Problem requirements: Each line of the records containing "heading" is to be copied out and returned.
· · ·
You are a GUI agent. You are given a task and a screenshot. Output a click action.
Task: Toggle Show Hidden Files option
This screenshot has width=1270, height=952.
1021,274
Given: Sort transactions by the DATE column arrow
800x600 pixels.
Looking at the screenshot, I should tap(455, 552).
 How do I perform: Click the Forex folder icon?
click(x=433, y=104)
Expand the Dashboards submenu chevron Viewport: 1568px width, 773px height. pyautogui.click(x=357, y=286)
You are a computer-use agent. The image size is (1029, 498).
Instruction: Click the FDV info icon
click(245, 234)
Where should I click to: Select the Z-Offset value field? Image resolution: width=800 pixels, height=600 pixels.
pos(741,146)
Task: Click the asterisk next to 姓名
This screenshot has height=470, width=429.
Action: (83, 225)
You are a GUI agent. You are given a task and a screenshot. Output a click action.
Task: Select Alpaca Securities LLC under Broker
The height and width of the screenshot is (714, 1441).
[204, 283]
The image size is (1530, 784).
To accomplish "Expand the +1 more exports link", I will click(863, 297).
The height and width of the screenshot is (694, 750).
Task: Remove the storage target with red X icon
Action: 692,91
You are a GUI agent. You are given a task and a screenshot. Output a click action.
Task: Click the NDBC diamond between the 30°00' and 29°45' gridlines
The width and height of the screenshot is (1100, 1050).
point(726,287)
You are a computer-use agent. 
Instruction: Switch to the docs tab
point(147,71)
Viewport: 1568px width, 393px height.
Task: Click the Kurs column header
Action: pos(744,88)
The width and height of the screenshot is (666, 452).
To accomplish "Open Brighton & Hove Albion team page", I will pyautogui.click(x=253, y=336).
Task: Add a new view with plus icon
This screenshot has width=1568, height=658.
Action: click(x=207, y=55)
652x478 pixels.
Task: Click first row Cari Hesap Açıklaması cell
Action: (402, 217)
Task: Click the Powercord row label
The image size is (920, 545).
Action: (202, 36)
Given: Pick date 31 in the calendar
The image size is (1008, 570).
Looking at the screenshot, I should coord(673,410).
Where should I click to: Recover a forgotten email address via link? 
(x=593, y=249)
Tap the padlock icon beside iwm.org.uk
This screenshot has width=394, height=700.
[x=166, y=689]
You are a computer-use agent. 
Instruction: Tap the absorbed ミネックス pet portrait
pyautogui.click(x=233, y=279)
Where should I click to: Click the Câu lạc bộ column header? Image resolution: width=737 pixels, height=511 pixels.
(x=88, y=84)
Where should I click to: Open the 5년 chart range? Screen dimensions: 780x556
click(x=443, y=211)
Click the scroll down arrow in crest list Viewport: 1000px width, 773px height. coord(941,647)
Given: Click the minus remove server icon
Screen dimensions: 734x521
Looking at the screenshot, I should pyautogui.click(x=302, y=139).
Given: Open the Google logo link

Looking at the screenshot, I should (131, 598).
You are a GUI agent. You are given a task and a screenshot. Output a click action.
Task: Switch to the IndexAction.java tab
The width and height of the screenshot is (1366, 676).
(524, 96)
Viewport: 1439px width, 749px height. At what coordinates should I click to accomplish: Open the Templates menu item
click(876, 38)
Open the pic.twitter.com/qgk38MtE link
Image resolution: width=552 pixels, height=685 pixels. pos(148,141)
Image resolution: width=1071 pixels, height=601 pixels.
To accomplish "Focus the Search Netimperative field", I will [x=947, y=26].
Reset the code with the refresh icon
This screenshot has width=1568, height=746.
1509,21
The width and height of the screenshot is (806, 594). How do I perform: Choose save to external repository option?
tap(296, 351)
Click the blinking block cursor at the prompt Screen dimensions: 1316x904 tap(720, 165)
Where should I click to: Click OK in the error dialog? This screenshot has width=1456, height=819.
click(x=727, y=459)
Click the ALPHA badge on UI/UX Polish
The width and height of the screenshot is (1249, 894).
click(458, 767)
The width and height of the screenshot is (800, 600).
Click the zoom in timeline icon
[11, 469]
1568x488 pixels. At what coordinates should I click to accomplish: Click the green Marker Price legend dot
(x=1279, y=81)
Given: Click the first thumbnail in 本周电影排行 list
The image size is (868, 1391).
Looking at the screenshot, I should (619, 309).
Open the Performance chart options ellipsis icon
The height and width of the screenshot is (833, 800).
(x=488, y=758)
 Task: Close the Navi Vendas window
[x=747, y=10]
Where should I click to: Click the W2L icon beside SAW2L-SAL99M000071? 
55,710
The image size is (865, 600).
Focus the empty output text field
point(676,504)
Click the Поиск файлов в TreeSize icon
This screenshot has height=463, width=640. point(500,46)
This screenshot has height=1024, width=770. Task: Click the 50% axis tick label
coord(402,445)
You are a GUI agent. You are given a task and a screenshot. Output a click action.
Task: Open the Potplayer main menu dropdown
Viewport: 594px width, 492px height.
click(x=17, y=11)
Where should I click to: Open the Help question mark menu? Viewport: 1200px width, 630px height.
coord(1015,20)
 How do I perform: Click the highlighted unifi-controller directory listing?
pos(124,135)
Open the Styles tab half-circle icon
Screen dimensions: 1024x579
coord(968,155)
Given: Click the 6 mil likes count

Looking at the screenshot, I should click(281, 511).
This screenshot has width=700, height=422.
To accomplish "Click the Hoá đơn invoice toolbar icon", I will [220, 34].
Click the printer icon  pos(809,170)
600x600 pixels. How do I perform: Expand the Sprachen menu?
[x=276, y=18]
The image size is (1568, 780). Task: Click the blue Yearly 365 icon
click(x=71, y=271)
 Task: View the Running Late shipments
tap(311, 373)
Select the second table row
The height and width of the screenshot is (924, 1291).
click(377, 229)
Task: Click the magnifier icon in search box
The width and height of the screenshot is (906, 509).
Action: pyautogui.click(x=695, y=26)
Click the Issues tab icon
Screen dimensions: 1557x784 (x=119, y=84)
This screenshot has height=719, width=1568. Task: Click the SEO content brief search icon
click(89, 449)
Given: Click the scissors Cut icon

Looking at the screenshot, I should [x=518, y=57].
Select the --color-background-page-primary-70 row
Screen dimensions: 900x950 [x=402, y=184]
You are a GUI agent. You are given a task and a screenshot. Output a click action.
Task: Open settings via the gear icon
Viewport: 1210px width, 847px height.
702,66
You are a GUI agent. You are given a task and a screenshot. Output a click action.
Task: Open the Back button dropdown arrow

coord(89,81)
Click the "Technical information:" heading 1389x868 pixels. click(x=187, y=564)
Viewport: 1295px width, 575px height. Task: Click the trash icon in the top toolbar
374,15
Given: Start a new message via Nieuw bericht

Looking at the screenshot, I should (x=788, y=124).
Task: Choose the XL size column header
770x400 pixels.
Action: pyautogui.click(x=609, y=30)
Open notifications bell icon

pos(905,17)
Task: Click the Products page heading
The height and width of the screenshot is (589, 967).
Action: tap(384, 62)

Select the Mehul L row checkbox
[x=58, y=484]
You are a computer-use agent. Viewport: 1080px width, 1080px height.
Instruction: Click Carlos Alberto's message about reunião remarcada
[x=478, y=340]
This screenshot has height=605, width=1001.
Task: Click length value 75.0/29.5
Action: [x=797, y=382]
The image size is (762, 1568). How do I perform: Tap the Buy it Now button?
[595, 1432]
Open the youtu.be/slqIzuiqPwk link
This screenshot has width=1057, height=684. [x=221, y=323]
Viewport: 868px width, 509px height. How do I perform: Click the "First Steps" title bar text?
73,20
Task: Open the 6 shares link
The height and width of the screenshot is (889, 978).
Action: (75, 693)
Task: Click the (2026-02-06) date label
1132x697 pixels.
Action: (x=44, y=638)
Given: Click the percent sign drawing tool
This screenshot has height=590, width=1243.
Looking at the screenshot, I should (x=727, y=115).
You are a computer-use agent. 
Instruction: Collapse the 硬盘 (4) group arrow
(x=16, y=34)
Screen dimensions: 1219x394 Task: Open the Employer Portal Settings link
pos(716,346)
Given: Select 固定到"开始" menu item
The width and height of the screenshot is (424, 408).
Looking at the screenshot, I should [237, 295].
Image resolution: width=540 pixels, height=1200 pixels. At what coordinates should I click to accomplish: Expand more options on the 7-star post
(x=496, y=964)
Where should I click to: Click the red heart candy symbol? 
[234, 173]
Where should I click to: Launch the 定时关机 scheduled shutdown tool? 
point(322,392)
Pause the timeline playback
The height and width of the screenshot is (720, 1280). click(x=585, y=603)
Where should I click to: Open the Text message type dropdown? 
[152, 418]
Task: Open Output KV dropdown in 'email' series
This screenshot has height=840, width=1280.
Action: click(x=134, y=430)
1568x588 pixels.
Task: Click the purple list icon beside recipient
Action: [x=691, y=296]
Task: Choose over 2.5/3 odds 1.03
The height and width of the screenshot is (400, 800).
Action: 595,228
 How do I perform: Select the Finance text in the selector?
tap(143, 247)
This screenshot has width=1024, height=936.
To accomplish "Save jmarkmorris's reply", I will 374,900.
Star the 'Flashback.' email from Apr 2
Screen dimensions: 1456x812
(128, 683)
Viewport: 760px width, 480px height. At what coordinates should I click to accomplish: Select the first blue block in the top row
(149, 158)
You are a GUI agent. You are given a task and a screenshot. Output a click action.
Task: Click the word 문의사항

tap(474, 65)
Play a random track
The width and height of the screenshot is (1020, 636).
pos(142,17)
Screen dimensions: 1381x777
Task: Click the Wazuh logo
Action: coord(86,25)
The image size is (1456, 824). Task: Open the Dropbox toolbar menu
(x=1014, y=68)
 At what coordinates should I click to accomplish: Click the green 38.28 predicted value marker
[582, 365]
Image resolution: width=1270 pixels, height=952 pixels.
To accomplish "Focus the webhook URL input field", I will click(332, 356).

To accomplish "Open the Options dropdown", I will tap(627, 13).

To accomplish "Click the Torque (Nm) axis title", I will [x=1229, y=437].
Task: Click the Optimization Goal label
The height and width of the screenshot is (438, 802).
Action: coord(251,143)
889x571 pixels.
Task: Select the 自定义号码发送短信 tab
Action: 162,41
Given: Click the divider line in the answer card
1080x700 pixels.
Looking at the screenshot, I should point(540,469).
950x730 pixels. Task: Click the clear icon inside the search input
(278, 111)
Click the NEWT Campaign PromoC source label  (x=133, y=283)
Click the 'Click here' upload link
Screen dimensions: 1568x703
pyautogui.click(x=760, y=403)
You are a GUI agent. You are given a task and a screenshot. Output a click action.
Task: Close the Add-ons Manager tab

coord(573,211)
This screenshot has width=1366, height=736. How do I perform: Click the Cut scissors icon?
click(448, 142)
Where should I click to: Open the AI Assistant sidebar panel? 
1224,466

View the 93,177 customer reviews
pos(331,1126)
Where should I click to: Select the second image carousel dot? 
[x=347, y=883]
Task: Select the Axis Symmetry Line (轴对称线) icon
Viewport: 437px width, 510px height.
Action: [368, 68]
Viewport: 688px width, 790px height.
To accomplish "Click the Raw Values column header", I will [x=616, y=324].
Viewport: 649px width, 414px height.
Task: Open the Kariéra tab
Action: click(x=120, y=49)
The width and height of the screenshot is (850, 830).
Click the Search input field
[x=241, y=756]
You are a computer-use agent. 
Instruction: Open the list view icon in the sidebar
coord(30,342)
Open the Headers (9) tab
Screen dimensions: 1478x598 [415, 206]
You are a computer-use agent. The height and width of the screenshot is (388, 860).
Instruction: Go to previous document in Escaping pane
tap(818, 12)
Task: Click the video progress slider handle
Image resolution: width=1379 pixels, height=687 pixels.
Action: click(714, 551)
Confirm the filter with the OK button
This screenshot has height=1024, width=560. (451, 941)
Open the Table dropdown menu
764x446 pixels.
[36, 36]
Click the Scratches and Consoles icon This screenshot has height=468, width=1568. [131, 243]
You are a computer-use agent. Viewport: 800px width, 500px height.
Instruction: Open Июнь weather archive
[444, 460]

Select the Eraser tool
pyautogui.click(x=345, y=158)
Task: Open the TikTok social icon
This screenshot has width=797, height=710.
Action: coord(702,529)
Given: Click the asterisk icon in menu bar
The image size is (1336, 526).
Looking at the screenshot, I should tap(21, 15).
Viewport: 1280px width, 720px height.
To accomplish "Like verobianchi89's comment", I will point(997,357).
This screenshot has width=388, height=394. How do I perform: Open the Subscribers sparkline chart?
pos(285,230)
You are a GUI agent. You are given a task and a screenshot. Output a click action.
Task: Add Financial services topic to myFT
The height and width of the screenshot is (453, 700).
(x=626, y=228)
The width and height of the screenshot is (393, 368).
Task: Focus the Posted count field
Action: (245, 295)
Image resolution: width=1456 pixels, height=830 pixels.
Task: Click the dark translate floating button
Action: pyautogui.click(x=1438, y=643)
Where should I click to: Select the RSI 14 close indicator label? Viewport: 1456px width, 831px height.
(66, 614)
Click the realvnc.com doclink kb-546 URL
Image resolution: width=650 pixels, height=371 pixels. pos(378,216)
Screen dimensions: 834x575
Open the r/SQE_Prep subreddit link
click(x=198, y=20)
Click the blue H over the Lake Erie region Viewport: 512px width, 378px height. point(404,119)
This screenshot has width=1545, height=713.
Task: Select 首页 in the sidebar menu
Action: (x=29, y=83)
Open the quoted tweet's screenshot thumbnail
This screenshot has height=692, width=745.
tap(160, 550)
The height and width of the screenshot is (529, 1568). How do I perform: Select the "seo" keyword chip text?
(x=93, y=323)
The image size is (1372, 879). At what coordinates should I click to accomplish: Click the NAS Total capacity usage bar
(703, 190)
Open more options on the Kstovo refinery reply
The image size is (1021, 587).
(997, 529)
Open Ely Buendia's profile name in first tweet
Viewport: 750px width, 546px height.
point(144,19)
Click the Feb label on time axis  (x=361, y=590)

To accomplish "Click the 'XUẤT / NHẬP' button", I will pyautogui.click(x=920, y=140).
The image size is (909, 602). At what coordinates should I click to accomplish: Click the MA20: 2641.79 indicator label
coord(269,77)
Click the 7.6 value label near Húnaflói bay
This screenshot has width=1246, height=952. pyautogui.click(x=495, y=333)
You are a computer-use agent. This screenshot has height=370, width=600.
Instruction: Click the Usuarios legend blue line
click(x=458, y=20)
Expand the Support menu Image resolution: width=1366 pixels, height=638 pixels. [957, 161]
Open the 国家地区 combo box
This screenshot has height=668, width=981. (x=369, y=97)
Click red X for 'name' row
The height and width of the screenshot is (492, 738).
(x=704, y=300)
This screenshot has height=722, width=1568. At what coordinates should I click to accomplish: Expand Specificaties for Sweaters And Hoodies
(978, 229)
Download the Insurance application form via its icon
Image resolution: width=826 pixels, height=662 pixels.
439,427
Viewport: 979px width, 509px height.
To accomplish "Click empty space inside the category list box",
· · ·
Answer to this exercise:
Click the "Technical information:" heading 1389x868 pixels. click(x=187, y=564)
Task: Click the Products page heading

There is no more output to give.